▶ [EXERCISE DIRECTIONS]:
Filter on the word "header": copy each matching line from the listing below.

▶ [MATERIAL PROVIDED]:
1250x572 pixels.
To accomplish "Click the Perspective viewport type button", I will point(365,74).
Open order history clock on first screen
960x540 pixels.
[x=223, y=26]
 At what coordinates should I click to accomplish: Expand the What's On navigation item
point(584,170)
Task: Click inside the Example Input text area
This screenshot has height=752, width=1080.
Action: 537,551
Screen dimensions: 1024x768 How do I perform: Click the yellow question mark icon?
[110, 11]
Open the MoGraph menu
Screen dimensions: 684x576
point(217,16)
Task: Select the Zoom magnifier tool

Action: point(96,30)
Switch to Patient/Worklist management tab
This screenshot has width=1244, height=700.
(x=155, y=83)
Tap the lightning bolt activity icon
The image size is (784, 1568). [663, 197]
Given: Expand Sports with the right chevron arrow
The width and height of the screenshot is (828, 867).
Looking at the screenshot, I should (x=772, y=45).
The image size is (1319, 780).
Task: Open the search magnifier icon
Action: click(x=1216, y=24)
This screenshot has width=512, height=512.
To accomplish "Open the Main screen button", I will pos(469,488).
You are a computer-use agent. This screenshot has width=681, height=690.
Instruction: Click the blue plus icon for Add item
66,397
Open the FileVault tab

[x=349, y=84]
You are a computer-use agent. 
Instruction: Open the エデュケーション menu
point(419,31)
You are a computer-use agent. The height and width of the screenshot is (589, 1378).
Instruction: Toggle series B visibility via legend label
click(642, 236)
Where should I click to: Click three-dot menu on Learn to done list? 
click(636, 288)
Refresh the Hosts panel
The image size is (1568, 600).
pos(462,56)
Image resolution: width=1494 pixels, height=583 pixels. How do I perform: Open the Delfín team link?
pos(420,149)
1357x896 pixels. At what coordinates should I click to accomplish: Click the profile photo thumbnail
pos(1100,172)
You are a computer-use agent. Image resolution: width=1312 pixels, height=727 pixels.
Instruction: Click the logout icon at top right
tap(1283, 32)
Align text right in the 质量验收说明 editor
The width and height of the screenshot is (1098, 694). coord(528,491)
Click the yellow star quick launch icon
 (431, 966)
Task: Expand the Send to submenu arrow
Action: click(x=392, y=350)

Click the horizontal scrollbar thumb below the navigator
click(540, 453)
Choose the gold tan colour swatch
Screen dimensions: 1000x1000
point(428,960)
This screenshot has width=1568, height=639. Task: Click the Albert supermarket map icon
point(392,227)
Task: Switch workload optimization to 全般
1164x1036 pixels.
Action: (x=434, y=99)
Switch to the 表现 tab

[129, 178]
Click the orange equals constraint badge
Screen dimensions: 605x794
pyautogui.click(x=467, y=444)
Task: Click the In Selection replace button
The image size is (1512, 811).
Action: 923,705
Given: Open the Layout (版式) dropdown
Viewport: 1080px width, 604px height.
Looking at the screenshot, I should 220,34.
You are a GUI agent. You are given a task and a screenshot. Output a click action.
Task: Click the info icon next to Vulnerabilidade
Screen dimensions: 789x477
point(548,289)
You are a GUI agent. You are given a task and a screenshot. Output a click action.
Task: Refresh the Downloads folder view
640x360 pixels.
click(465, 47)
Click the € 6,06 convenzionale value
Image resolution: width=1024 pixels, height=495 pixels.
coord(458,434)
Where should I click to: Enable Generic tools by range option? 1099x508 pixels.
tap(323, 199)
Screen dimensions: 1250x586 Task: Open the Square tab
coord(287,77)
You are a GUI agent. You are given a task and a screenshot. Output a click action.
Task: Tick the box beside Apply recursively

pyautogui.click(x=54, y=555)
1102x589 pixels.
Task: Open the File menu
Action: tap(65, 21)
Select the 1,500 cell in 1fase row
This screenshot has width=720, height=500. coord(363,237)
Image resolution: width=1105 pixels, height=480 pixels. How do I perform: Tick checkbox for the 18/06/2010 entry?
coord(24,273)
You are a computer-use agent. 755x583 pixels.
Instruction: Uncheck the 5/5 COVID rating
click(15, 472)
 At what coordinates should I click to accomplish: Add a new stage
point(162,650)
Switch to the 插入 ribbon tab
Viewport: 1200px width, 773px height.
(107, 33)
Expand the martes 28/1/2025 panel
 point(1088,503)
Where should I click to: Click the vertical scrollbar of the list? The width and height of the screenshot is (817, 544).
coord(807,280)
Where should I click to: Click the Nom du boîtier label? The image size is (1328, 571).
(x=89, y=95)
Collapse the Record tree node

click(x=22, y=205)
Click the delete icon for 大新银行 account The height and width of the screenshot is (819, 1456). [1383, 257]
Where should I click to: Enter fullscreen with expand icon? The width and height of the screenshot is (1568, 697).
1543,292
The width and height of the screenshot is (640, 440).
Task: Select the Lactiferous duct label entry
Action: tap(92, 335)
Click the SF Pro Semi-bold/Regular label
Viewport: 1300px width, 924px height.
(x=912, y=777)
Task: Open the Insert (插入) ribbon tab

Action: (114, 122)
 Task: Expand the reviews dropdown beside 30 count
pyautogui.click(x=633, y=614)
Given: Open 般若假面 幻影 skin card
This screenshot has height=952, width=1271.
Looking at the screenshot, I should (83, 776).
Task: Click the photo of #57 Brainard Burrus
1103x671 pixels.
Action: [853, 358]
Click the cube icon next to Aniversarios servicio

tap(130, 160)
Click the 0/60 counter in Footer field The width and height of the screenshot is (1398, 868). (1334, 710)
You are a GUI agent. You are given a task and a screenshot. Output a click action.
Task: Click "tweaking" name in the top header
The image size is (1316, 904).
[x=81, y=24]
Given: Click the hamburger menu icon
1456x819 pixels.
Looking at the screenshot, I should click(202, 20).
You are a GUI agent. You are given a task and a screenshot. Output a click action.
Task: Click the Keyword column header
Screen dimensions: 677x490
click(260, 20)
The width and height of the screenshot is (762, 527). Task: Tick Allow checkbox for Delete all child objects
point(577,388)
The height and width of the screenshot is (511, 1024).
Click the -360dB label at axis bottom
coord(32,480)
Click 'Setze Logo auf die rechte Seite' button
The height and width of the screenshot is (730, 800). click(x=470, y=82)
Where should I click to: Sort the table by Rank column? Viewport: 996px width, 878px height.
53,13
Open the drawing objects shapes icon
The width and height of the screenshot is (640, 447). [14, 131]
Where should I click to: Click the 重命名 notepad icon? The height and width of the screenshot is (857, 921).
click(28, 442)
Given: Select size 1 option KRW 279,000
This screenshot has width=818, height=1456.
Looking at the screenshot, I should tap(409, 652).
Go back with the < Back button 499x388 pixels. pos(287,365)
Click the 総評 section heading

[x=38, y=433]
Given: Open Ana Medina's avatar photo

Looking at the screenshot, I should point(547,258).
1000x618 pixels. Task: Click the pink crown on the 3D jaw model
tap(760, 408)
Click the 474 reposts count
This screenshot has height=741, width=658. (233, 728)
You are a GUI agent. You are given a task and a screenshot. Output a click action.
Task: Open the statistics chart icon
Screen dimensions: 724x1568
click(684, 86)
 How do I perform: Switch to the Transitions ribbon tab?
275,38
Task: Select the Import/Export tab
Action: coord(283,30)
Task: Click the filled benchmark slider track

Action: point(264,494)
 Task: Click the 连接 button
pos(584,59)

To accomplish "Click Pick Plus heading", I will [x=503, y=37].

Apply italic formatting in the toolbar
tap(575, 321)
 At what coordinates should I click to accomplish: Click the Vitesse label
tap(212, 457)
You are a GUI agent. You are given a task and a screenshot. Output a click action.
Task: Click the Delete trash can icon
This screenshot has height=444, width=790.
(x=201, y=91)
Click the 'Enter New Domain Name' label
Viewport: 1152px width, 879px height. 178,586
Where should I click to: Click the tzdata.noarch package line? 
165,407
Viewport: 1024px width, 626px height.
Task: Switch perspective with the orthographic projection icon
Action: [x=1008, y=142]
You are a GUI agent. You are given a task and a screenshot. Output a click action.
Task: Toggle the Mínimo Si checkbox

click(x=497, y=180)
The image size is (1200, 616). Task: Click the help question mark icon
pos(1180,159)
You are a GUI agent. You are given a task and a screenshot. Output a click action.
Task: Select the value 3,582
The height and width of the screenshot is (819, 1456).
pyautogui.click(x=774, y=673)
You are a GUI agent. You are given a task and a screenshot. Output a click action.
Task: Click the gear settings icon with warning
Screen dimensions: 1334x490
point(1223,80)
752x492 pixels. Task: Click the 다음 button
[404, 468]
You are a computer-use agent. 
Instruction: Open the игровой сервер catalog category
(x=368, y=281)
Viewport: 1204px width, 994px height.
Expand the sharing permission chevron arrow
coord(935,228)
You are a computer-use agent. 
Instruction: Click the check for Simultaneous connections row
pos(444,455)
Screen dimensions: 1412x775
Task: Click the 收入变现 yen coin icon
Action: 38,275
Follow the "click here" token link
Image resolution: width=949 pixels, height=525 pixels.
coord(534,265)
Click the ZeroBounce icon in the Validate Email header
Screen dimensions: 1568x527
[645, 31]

▶ [EXERCISE SOLUTION]:
Task: Click "tweaking" name in the top header
Task: Click the Keyword column header
Click the ZeroBounce icon in the Validate Email header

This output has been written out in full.